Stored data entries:
== Segment start ==

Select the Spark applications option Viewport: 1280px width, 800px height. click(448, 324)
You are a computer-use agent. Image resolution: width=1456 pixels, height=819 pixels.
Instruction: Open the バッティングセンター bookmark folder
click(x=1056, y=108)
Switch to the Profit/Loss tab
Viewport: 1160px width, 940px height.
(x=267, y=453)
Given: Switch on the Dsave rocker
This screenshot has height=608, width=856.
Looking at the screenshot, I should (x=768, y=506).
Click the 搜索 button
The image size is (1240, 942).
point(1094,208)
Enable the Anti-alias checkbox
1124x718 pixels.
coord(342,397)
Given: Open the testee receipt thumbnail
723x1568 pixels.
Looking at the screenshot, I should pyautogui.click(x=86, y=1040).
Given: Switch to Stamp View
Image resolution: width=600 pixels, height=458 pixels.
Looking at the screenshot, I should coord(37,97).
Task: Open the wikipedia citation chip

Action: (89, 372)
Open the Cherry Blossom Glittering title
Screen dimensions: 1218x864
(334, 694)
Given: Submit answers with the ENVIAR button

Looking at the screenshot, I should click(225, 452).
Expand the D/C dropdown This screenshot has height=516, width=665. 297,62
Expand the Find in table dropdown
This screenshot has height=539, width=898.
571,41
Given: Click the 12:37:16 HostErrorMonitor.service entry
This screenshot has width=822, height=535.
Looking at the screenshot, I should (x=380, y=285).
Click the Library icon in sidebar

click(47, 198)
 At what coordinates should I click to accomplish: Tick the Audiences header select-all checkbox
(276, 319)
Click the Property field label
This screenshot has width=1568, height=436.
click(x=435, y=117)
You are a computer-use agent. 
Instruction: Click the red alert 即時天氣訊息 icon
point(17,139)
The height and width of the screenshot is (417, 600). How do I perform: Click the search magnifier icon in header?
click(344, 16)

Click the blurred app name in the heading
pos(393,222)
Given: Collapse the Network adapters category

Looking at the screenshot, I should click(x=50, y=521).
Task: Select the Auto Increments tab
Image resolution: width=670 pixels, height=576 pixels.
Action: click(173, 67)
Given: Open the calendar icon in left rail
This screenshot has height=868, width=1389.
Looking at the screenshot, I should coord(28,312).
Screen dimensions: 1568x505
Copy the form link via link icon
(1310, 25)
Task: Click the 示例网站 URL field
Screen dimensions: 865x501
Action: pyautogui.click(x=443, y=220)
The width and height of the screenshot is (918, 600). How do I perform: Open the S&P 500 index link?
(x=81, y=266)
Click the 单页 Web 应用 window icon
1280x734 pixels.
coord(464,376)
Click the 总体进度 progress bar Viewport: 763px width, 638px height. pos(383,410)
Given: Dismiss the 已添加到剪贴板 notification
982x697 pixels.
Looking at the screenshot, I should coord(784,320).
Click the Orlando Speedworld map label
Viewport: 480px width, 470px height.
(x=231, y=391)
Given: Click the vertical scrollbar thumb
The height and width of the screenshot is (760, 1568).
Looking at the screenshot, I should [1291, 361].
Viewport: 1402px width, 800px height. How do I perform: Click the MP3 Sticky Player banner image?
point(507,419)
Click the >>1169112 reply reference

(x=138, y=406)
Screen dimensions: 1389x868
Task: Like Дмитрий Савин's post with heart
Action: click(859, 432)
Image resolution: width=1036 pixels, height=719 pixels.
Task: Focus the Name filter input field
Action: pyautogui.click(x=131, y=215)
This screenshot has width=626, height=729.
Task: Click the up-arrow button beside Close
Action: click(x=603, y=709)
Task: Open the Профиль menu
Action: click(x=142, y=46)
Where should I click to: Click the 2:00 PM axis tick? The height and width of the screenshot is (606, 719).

== Segment end ==

EXERCISE PROMPT
Without omitting anything, output the data verbatim.

RESULT OF THE TASK
Select the Spark applications option Viewport: 1280px width, 800px height. click(448, 324)
You are a computer-use agent. Image resolution: width=1456 pixels, height=819 pixels.
Instruction: Open the バッティングセンター bookmark folder
click(x=1056, y=108)
Switch to the Profit/Loss tab
Viewport: 1160px width, 940px height.
(x=267, y=453)
Given: Switch on the Dsave rocker
This screenshot has height=608, width=856.
Looking at the screenshot, I should (x=768, y=506).
Click the 搜索 button
The image size is (1240, 942).
point(1094,208)
Enable the Anti-alias checkbox
1124x718 pixels.
coord(342,397)
Given: Open the testee receipt thumbnail
723x1568 pixels.
Looking at the screenshot, I should pyautogui.click(x=86, y=1040).
Given: Switch to Stamp View
Image resolution: width=600 pixels, height=458 pixels.
Looking at the screenshot, I should coord(37,97).
Task: Open the wikipedia citation chip

Action: (89, 372)
Open the Cherry Blossom Glittering title
Screen dimensions: 1218x864
(334, 694)
Given: Submit answers with the ENVIAR button

Looking at the screenshot, I should click(225, 452).
Expand the D/C dropdown This screenshot has height=516, width=665. 297,62
Expand the Find in table dropdown
This screenshot has height=539, width=898.
571,41
Given: Click the 12:37:16 HostErrorMonitor.service entry
This screenshot has width=822, height=535.
Looking at the screenshot, I should (x=380, y=285).
Click the Library icon in sidebar

click(47, 198)
 At what coordinates should I click to accomplish: Tick the Audiences header select-all checkbox
(276, 319)
Click the Property field label
This screenshot has width=1568, height=436.
click(x=435, y=117)
You are a computer-use agent. 
Instruction: Click the red alert 即時天氣訊息 icon
point(17,139)
The height and width of the screenshot is (417, 600). How do I perform: Click the search magnifier icon in header?
click(344, 16)

Click the blurred app name in the heading
pos(393,222)
Given: Collapse the Network adapters category

Looking at the screenshot, I should click(x=50, y=521).
Task: Select the Auto Increments tab
Image resolution: width=670 pixels, height=576 pixels.
Action: click(173, 67)
Given: Open the calendar icon in left rail
This screenshot has height=868, width=1389.
Looking at the screenshot, I should coord(28,312).
Screen dimensions: 1568x505
Copy the form link via link icon
(1310, 25)
Task: Click the 示例网站 URL field
Screen dimensions: 865x501
Action: pyautogui.click(x=443, y=220)
The width and height of the screenshot is (918, 600). How do I perform: Open the S&P 500 index link?
(x=81, y=266)
Click the 单页 Web 应用 window icon
1280x734 pixels.
coord(464,376)
Click the 总体进度 progress bar Viewport: 763px width, 638px height. pos(383,410)
Given: Dismiss the 已添加到剪贴板 notification
982x697 pixels.
Looking at the screenshot, I should coord(784,320).
Click the Orlando Speedworld map label
Viewport: 480px width, 470px height.
(x=231, y=391)
Given: Click the vertical scrollbar thumb
The height and width of the screenshot is (760, 1568).
Looking at the screenshot, I should [1291, 361].
Viewport: 1402px width, 800px height. How do I perform: Click the MP3 Sticky Player banner image?
point(507,419)
Click the >>1169112 reply reference

(x=138, y=406)
Screen dimensions: 1389x868
Task: Like Дмитрий Савин's post with heart
Action: click(859, 432)
Image resolution: width=1036 pixels, height=719 pixels.
Task: Focus the Name filter input field
Action: pyautogui.click(x=131, y=215)
This screenshot has width=626, height=729.
Task: Click the up-arrow button beside Close
Action: click(x=603, y=709)
Task: Open the Профиль menu
Action: click(x=142, y=46)
Where should I click to: Click the 2:00 PM axis tick? The height and width of the screenshot is (606, 719).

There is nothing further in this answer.